A. Offshore bank accounts do not provide tax benefits from a South African perspective but they may be useful from a home country tax perspective. Exchange control procedures mean that a âContract Workerâ paid by a South African company can transfer abroad funds accumulated during their stay in South Africa provided the individual can substantiate the source of such funds and that the value of such funds is reasonable in relation to their income generating activities in the Republic during the period.
Q. What is the tax year?
A. 1 March to 28 February.
Q. How will I be taxed in South Africa?
A. In general, if you become tax resident in South Africa you will be subject to South African tax on worldwide income. If you are a non-resident of South Africa you will be subject to South African tax on income related to services performed in South Africa irrespective of where the income is paid. Non-residents generally are entitled to the same deductions and personal rebates as are residents.
Q. How is tax residence determined?
A. As an individual arriving in South Africa you can establish tax residence in one of two ways, either through physical presence, or through ordinary residence.
The term "Ordinarily resident" is held to mean the country where your permanent home is located, and to where you intend to return.

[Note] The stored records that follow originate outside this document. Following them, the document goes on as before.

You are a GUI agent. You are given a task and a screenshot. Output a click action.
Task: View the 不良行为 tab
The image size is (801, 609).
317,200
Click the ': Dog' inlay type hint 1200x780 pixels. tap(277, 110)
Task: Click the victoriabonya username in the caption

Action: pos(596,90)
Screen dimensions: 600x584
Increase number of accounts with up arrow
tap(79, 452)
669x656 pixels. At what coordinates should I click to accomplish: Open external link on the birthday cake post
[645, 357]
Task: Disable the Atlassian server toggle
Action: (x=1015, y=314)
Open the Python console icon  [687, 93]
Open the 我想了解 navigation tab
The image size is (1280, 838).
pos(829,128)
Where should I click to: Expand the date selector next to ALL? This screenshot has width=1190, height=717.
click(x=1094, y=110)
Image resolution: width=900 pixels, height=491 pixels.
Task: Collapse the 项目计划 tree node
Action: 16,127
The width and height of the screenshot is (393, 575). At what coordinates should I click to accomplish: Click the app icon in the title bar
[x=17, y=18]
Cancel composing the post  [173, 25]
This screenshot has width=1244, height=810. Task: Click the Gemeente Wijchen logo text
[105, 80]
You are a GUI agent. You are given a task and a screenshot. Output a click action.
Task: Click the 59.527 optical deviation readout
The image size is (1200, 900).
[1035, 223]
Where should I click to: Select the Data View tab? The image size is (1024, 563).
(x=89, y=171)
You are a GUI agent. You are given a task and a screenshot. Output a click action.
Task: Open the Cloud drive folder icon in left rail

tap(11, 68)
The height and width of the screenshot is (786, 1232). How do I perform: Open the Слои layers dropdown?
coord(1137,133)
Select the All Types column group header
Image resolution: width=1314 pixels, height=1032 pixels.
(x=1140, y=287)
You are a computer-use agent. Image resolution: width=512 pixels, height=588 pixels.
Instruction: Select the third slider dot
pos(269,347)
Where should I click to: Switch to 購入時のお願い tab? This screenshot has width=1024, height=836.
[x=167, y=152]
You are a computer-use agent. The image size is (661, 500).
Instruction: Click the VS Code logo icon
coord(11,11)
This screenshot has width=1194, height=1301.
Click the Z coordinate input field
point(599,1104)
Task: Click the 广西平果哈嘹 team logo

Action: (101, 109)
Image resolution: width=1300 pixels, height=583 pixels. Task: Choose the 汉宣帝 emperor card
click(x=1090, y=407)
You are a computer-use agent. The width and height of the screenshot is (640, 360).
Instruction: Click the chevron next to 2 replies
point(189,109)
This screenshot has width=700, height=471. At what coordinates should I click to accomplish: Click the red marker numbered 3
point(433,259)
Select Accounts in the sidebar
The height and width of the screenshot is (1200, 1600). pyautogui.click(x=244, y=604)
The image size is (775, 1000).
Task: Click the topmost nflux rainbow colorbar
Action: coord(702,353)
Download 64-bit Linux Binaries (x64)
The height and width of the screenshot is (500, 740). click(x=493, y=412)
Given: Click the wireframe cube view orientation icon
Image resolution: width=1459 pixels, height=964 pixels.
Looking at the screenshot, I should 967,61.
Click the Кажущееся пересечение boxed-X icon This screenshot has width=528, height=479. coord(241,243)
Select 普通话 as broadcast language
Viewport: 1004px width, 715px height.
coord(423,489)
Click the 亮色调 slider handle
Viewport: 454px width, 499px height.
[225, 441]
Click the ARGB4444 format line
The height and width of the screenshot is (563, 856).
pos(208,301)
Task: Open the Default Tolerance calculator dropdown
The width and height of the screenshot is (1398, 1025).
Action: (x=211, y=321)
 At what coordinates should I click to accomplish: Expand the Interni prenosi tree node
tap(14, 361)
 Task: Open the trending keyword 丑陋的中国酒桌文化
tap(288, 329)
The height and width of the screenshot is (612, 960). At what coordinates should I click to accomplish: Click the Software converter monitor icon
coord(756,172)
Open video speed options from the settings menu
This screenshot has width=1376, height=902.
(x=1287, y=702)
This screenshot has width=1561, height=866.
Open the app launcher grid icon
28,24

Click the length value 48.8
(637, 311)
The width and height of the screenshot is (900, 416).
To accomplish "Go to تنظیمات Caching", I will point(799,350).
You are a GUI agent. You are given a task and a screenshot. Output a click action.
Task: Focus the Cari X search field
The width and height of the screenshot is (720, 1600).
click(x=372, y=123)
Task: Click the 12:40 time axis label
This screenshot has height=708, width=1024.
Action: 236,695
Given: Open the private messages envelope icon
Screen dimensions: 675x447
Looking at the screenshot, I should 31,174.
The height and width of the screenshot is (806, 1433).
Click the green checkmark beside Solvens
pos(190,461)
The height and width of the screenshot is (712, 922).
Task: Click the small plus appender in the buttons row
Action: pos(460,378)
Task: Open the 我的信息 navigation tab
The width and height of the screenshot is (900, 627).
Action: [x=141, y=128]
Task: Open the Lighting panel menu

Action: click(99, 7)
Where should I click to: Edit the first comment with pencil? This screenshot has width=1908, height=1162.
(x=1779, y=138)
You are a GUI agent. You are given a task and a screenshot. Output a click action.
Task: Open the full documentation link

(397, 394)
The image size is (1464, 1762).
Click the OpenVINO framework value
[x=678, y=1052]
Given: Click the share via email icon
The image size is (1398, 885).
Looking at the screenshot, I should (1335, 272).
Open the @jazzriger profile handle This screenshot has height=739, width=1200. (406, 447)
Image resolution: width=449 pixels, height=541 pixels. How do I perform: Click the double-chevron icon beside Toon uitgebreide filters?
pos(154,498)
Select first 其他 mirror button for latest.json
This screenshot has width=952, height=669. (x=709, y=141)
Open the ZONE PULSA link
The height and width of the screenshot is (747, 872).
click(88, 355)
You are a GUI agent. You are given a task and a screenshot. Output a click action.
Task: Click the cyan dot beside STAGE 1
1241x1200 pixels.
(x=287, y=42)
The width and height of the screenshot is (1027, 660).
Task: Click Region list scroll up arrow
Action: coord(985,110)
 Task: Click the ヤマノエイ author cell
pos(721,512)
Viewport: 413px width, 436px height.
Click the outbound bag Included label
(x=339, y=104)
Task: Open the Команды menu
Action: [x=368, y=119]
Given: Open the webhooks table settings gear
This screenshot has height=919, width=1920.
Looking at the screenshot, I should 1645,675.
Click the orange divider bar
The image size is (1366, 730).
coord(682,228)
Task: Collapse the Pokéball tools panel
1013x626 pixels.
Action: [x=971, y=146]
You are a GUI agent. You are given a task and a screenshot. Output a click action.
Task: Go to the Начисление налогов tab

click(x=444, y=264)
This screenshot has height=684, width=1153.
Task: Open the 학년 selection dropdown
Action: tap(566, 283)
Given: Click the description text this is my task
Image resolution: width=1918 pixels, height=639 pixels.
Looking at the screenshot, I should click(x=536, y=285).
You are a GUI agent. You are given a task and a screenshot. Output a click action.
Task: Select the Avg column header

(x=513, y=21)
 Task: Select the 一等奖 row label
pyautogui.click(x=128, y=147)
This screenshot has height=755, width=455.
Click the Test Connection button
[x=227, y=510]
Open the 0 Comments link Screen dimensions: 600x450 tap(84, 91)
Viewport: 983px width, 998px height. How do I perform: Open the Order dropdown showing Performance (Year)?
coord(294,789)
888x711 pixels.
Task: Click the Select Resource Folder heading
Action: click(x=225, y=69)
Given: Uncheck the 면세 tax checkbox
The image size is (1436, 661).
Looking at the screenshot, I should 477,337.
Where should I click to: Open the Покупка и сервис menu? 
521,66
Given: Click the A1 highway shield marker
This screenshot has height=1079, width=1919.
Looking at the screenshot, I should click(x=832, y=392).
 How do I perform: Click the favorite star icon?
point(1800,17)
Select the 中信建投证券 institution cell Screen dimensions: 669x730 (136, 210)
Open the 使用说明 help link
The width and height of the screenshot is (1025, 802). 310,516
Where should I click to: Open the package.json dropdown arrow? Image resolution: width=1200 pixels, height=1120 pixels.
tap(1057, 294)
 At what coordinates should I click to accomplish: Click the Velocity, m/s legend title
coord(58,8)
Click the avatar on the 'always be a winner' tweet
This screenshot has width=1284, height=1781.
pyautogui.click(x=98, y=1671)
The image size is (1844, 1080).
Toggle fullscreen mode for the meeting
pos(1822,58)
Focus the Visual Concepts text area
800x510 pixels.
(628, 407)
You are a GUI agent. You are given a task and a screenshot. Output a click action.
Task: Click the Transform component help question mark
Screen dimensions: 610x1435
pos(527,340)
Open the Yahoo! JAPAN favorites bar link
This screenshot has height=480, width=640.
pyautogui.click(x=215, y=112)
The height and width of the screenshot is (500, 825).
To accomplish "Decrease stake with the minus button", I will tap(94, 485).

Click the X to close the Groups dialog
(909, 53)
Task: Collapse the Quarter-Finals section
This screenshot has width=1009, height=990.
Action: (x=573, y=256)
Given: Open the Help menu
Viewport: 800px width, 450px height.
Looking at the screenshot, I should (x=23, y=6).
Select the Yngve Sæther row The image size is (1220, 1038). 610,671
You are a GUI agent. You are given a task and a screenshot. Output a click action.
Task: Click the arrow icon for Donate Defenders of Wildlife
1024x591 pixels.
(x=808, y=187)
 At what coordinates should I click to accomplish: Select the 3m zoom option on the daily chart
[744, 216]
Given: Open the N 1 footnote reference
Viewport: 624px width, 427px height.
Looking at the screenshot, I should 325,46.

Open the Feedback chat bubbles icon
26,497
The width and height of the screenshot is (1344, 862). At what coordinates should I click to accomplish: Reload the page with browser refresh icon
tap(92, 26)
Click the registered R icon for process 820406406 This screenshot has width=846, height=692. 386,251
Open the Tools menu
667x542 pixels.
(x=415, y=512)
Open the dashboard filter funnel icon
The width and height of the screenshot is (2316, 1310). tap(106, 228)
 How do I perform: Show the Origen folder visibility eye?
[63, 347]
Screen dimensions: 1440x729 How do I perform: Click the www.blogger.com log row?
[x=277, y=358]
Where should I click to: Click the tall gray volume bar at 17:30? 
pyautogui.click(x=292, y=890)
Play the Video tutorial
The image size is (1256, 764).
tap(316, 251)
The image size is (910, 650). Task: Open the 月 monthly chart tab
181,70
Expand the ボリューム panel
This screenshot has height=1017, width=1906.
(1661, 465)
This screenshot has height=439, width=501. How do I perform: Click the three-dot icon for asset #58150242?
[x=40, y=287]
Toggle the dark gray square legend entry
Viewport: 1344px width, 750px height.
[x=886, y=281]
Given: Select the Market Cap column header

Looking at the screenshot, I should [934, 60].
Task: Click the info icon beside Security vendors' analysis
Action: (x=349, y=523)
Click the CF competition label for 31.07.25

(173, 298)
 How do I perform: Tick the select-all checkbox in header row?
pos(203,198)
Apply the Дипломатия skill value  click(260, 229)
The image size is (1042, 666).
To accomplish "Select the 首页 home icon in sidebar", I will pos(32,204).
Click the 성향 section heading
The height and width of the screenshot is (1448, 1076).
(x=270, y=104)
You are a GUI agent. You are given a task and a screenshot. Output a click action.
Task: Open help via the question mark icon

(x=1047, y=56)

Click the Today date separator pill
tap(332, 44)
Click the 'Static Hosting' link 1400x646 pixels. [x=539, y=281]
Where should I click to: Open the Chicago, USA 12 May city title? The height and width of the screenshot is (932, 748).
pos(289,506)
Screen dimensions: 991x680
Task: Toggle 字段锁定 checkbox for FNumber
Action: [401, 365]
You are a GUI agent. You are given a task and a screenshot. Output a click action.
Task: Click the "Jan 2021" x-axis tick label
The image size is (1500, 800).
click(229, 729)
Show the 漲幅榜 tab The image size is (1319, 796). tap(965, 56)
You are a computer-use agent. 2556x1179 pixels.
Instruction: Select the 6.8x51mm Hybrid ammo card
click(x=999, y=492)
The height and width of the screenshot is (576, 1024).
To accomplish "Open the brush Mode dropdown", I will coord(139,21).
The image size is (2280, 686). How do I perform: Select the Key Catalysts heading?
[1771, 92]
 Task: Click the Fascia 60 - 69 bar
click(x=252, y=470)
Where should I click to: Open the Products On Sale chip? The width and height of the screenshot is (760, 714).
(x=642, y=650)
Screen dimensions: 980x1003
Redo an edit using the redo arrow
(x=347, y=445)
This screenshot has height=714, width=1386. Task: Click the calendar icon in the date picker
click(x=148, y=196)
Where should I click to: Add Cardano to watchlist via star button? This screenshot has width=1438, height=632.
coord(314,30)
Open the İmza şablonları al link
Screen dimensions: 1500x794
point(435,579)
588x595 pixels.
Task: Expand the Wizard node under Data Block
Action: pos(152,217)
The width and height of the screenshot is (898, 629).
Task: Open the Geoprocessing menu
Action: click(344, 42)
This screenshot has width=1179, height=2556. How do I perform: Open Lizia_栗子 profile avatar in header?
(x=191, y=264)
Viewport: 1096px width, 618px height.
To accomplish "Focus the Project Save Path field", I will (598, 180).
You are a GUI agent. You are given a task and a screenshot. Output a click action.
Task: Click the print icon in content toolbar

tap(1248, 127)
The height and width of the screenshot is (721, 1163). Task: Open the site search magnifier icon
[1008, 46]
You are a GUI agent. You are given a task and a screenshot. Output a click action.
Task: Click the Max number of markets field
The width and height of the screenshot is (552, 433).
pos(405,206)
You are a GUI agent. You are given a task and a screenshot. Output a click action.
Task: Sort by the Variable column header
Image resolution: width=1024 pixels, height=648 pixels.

In addition, you will be regarded as resident in South Africa if you are physically present there
(1) for more than 91 days during the current tax year as well as each of the three preceding tax years and
(2) for a total of 549 days during the three preceding tax years
Thus, you would generally only become resident in South Africa in your fourth year there.
Q. Are there any regional or state taxes?
A. No.
Q. Can I file a joint tax return with my spouse?
A. No. Each individual taxpayer must file a return.
Q. What rate of tax will I pay in South Africa?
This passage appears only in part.